Hey friend! This problem is all about how much energy a block gets when something pushes it. Imagine pushing a toy car - the harder or longer you push, the more speed and energy it gets, right? That energy is called 'kinetic energy'.

1. **Connecting Push to Energy:** When you push something, you do 'work' on it. This work is what changes its energy. Since our block starts from rest (not moving, so no initial kinetic energy), all the work done on it turns into its kinetic energy! So, if we find out how much work was done, we know its kinetic energy.

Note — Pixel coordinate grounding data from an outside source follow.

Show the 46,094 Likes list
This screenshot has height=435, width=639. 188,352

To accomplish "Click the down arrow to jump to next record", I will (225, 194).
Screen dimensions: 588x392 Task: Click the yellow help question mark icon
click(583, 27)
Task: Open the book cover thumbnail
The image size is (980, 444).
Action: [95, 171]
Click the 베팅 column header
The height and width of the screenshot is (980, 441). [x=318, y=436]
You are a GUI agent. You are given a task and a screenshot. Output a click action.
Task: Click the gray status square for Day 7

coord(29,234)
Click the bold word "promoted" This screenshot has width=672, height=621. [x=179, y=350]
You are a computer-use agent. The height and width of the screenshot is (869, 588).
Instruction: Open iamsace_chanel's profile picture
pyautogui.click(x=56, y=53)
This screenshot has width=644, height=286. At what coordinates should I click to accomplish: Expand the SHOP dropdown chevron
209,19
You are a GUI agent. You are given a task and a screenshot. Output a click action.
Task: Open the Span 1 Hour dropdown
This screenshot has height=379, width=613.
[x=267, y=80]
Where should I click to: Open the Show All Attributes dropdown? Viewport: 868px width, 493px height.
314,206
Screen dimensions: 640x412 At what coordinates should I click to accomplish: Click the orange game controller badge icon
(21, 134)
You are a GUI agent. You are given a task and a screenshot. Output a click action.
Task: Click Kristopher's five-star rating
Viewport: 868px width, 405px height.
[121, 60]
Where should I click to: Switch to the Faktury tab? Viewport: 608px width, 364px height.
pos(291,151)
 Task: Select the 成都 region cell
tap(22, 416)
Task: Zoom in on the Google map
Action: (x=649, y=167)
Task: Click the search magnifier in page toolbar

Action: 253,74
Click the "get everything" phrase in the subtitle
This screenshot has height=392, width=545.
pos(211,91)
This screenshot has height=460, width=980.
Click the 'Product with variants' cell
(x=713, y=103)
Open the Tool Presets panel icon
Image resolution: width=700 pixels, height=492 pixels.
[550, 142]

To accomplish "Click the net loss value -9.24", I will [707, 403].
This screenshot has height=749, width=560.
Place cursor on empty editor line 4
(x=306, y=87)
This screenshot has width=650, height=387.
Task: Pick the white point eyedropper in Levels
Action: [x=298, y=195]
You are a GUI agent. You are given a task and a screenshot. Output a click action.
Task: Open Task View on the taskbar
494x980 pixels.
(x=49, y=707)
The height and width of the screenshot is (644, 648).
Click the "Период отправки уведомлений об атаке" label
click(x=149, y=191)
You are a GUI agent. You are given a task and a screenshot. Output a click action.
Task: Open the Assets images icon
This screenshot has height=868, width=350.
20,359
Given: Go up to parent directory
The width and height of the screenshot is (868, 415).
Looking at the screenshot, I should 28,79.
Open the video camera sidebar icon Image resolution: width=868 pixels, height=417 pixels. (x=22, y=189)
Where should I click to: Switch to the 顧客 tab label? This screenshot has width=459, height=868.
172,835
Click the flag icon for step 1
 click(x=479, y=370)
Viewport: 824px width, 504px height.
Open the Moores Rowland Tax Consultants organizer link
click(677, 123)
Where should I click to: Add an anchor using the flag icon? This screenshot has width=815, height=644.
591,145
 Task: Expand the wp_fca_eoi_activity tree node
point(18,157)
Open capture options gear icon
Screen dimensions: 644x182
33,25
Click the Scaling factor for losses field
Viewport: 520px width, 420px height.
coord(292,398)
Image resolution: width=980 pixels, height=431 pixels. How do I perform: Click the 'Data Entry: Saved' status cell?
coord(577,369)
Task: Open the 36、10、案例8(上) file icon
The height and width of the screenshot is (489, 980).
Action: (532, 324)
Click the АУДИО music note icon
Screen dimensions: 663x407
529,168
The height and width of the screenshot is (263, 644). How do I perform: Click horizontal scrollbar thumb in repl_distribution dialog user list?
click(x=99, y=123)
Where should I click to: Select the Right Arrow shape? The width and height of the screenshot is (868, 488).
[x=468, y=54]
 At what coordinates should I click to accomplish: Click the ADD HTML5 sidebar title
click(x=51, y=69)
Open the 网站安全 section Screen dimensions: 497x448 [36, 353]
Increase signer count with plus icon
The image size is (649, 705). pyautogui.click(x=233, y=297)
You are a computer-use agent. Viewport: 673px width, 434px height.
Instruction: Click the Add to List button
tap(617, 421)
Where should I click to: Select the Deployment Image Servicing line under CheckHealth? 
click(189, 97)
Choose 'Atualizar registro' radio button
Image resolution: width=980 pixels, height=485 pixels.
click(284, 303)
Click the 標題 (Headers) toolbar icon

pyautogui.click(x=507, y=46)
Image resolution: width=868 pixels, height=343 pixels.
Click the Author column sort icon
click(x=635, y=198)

2. **Figuring out the 'Total Push-Energy' (Work) for a changing push:**
Now, the tricky part is that the push (the force, F) isn't always the same! It changes depending on where the block is (x). It's given by `F(x) = (2.5 - x*x)`. When a push changes like this, we can't just multiply 'force times distance'. Instead, we have to think about adding up all the tiny bits of push over every tiny bit of distance. It's like a special adding rule!
For this specific changing push, we have a cool formula that tells us the total 'push-energy' (work) accumulated from the start (x=0) up to any spot 'x'. It's like a total score of energy transferred:
Total Work = (2.5 * x) - (x * x * x / 3)

3. **Solving Part (a) - Kinetic Energy at x=2.0 m:**
We want to find the kinetic energy when the block reaches x = 2.0 m.
Using our 'Total Work' formula, we just plug in x = 2.0:
Work = (2.5 * 2.0) - (2.0 * 2.0 * 2.0 / 3)
Work = 5.0 - (8 / 3)
Work = 5.0 - 2.666...
Work = 15/3 - 8/3 = 7/3 Joules (J is the unit for energy!)
Since the block started from rest, its kinetic energy at x=2.0m is equal to this work.
So, Kinetic Energy at x=2.0m = 7/3 J.

4. **Solving Part (b) - Maximum Kinetic Energy between x=0 and x=2.0 m:**
Think about it: the block gains kinetic energy as long as the push is helping it move forward (positive force). If the push starts trying to slow it down (negative force), then its kinetic energy will start to decrease.
So, the kinetic energy will be at its *maximum* right at the spot where the push stops helping and is about to start hindering (or pushing backward). This happens exactly when the push (force) becomes zero!
Let's find that spot:
Set the force F(x) = 0:
2.5 - x*x = 0
x*x = 2.5
x = square root of 2.5 (because x must be positive as it's moving forward)
x is approximately 1.581 meters.
This spot (1.581 m) is within our range of 0 to 2.0 m, so the maximum kinetic energy will indeed occur here.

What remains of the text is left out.